The first stage of the process requires the employee to serve the employer with written notice identifying the amount of the wage claim and the property over which a lien is sought.  The statute calls for the form of the notice to be specified by regulations issued by the Department of Labor, Licensing & Regulation.  As of the publication of this newsletter, no regulations have been issued.  The level of detail that will be required as part of a notice under the statute therefore remains unknown. 

Once notice is served, the statute shifts the burden to the employer to initiate judicial action contesting the claim.  The statute specifies that the employer’s filing must contain a statement of defenses concerning the wage amount claimed, accompanied by an affidavit supporting the employer’s position.  If the employer fails to file a complaint in court within 30 days after receiving the notice, a lien automatically arises in accordance with the terms set forth in the notice prepared by the employee.

If the employer does file the necessary pleadings to dispute the lien, the statute directs the court to decide within forty-five days whether the employee is entitled to the lien.  If the court does find that a lien is appropriate under the statute, the employee is to automatically receive an award of the attorney’s fees he or she incurred in obtaining the lien. 

In the event a lien is entered, it can be recorded against the real or personal property of the employer consistent with the terms specified in the lien.  The lien would thereafter generally have the same effect as other liens entered in the commercial context. 

Takeaway for employers:  The lien statute enacted by the General Assembly represents a marked departure from prior Maryland law concerning wage claims.  The law creates an attractive opportunity for plaintiffs and their attorneys, in that the lien procedure promises the opportunity of relief within 45 days, as opposed to the much lengthier litigation process that accompanies actions under the MWPCL and the MWHL. 

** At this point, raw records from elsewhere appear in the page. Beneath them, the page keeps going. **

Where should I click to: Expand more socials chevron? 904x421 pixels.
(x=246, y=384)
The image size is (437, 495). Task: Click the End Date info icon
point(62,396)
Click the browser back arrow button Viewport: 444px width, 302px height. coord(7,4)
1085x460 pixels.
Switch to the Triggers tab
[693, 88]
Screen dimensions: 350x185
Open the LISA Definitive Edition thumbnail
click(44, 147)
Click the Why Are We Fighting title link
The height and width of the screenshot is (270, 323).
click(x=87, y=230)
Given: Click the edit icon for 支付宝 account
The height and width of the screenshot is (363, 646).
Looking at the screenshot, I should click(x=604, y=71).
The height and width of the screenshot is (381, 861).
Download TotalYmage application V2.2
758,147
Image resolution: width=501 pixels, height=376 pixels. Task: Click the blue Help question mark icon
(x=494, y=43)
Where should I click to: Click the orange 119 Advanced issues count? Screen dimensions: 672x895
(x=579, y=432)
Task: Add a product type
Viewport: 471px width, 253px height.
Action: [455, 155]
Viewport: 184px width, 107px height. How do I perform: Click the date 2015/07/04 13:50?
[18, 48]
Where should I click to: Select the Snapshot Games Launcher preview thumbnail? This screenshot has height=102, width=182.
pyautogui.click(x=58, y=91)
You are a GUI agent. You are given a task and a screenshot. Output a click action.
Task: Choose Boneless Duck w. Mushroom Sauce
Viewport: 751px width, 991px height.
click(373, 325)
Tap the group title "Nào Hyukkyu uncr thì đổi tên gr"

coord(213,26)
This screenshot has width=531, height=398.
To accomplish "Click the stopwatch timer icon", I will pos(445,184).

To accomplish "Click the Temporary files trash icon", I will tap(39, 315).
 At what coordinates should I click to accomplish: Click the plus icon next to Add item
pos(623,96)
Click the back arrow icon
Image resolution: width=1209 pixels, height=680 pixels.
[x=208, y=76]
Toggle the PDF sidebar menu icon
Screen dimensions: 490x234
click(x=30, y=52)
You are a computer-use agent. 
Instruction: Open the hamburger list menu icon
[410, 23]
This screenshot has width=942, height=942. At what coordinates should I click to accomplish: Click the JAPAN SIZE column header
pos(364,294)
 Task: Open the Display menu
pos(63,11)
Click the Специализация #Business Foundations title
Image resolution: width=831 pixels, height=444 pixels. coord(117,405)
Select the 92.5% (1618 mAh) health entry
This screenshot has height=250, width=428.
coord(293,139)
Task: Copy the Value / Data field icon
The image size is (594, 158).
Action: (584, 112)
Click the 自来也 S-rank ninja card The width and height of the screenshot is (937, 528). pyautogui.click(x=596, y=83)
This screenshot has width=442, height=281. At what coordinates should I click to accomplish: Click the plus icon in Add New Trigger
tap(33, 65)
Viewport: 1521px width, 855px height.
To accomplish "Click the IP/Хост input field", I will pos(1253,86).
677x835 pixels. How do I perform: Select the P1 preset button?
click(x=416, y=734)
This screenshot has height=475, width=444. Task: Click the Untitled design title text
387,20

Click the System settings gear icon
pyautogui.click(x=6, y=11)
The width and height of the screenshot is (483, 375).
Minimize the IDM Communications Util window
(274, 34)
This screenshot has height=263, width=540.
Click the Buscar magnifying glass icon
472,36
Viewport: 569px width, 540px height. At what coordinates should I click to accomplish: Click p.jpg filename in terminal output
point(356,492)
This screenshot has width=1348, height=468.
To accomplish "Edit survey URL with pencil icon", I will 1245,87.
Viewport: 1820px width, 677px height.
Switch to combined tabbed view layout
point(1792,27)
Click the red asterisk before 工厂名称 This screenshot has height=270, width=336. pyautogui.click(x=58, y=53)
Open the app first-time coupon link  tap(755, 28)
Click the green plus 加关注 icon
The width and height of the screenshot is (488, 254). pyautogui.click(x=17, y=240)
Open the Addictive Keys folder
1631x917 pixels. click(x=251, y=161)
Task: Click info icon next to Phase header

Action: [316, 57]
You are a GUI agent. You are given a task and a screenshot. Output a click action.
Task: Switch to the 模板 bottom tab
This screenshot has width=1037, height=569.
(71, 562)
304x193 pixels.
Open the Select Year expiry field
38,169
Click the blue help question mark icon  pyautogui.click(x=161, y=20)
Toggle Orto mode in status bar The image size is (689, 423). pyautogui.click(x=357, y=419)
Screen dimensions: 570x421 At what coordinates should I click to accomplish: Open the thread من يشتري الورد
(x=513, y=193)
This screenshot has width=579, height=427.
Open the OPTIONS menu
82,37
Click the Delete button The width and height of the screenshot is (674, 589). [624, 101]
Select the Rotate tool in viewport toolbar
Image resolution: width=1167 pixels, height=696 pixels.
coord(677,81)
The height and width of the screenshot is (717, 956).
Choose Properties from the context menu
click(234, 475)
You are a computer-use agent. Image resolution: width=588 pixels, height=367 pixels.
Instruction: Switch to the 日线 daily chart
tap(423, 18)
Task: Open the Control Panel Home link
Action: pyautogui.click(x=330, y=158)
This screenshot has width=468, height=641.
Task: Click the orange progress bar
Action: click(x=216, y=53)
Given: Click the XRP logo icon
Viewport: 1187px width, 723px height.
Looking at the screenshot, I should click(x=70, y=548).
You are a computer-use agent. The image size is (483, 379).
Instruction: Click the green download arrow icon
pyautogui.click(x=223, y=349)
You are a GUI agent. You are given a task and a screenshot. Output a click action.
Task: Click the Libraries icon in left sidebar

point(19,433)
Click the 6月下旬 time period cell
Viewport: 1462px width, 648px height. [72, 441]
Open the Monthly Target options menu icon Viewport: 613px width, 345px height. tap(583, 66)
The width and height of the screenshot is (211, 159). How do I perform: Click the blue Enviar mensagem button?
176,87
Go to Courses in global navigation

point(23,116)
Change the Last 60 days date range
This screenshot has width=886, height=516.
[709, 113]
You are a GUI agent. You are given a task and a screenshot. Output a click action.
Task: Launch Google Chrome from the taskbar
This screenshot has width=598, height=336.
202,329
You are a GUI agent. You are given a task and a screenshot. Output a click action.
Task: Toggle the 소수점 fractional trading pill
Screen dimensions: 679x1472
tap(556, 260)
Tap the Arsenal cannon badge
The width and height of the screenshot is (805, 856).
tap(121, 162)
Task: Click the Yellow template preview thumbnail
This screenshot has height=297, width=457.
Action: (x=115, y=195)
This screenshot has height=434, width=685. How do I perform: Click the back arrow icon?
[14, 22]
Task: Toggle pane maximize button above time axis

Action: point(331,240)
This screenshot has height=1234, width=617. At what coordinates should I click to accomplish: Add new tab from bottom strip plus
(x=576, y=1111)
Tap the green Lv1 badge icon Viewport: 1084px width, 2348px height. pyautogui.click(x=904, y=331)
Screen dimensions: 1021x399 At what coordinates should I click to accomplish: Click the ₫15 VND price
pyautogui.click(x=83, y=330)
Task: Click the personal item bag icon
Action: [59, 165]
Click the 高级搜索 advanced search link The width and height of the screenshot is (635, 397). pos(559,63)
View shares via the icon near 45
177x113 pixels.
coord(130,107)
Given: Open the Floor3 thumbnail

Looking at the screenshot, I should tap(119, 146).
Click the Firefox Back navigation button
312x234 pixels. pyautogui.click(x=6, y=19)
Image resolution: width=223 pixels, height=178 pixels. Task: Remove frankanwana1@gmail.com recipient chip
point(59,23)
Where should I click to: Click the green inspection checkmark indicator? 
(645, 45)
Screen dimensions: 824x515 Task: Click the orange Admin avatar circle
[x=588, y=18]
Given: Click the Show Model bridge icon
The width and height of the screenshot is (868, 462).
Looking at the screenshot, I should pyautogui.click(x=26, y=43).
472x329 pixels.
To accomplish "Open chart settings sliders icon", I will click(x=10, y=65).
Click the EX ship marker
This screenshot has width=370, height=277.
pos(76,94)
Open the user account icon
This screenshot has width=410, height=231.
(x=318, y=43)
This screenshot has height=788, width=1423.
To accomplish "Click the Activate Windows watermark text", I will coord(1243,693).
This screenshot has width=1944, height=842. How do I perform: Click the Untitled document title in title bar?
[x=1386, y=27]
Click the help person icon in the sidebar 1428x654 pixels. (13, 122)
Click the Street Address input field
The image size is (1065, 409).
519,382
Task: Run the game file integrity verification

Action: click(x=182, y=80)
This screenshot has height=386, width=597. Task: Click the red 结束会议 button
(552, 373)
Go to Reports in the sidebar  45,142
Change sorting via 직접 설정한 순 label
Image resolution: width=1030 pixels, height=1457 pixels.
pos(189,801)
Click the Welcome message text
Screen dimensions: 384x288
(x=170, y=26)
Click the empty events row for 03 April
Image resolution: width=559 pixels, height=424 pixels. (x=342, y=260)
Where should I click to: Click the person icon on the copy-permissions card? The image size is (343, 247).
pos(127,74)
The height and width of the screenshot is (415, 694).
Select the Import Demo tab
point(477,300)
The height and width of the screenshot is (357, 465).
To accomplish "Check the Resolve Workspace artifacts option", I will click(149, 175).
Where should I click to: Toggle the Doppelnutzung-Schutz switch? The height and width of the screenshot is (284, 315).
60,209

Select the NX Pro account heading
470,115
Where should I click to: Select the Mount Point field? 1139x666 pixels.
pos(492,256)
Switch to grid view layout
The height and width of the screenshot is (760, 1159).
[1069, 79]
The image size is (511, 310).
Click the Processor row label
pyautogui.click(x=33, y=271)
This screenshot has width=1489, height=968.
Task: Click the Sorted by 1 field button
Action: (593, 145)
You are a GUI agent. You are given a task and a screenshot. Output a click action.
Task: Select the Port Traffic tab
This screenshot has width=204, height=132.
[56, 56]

Of greatest concern, the law fundamentally shifts the onus of initiating court action from the employee to the employer, and creates a significant risk that inaction by the employer may waive valid defenses to a potential lien.  Specifically, the law provides that the initial notice is to be served in the same manner as a summons issued in a civil proceeding.  Where the employer is a corporation or other entity, the possibility exists that the officer or resident agent served may not appreciate the importance of the notice, in which case the employer may waive its right to contest the lien by failing to timely respond.  It is therefore critical that employers ensure that the people authorized to accept service on their behalf understand the new law and that the employer be prepared to make an immediate response in the event a notice is received.  Immediate action is essential, as once service occurs the clock begins ticking for the employer to initiate court proceedings or be faced with a fiat accompli in which its critical real or personal property is suddenly encumbered with a lien.